Posted on 09/20/2019 | By: Rogelio E. Cardona-Rivera

QED Lab Member Alex Bisberg has had his paper SCOPE: Selective Cross-validataion Over Parameters for Elo accepted for presentation at the Poster Session at the 15th AAAI Conference on Artificial Intelligence and Interactive Digital Entertainment (AIIDE) to be celebrated in Atlanta, GA, USA on October 8th through 12th, 2019.

Precisely quantifying “skill” in competitive games is of interest for a variety of reasons. Dramatic, or close games are fun to watch and play. Teams and players of similar skill play games which lead to more uncertain, dramatic results. Also when some players queue up to play on their own they would rather play close matches, so skill quantification is important for matchmaking. How to best quantify skill is an open problem. Esports are “multiplayer video games played competitively for spectators, typically by professional gamers,” so they are a good medium to study this problem.

In the 1950s Arpad Elo, a Hungarian chess player and mathematician, invented the Elo model to quantify skill -- and win probability -- of chess players as they progressed through tournaments. Elo's method and modifications of pairwise comparison have been extended past individual board games to team sports and esports.

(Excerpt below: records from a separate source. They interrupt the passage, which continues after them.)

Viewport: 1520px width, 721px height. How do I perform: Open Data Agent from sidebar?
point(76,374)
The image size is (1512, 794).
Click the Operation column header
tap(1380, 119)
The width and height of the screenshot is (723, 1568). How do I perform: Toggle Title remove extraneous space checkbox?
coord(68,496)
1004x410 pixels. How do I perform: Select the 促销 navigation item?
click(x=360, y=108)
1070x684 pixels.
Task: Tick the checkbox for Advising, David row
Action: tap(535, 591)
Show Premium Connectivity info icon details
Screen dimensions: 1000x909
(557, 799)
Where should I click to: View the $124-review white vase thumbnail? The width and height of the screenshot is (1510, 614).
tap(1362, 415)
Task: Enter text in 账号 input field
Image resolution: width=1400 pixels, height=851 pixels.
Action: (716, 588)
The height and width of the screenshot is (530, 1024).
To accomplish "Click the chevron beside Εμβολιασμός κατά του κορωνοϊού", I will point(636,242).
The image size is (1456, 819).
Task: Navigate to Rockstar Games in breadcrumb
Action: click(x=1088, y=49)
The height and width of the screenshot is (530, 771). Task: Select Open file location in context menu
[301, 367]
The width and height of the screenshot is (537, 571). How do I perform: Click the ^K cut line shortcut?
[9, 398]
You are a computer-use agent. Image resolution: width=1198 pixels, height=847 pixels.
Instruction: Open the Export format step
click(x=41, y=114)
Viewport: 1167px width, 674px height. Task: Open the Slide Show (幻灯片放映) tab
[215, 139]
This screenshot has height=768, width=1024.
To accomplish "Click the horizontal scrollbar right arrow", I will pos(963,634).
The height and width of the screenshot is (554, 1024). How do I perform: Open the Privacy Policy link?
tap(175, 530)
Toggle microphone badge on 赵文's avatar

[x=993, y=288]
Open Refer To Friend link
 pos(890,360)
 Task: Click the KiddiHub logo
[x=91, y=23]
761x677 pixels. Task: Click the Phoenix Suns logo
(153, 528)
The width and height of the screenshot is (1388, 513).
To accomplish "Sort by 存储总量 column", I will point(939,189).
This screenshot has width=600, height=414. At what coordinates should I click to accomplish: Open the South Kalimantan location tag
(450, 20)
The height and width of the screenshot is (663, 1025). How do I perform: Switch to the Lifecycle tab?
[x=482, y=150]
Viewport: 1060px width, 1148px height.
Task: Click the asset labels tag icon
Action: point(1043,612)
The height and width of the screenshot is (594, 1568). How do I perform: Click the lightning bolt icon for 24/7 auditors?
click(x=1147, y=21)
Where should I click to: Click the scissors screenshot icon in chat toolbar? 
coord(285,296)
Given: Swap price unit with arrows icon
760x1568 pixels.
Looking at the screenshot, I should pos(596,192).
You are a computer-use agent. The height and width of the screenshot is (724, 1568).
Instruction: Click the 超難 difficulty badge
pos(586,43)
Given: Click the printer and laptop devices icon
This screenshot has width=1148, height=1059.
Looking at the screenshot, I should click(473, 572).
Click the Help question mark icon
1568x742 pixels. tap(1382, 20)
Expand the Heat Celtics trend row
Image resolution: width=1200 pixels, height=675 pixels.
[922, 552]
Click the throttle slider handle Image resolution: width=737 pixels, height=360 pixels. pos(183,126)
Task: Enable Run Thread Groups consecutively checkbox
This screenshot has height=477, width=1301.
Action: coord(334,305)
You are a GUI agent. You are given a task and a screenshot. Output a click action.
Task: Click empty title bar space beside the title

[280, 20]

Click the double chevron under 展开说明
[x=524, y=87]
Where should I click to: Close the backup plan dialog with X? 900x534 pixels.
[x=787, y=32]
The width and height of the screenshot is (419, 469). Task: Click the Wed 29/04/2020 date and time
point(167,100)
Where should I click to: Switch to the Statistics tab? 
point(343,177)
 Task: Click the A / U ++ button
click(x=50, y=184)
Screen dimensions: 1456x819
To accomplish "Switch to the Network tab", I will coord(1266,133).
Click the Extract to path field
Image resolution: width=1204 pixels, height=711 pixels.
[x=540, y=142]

In this work, we demonstrate that Elo-based models can achieve high levels of win prediction accuracy while retaining their interpretability. Methods for adapting Elo are typically unsystematic and developed on a case-by-case basis. To address these limitations, we developed SCOPE.

The basic idea behind Elo is to update our idea of a player or team’s skill over time based on whether they win or lose. A strength, and potential weakness, of this model is that win/loss data was the the only data Elo’s version of the model used. The model parameters adjust how sensitive the model is to each win and loss. One could imagine that winning a game of MLB baseball, a sport with over 100 games a season, would change our perception of a team’s skill much less than an NFL football game, which we only see 16 of each season. Next, given some statistical assumptions, it’s possible to convert this score into a win probability. The probability gets larger the farther apart the two scores are. Later versions and modifications to the model integrate data from the margin of victory. We feel it makes sense that a team that wins by a lot would have a higher skill than if the game was close.

After cross-validating the model with all of the identified parameters, we were able to raise the overall win prediction accuracy from 56% to 68% on a Call of Duty esports dataset. We appreciate the effort from Dean Wyatte and Justin Shacklette from Activision to provide us with clean structured data. In the future we plan to apply this technique to other esports and compare skill expression across different game genres.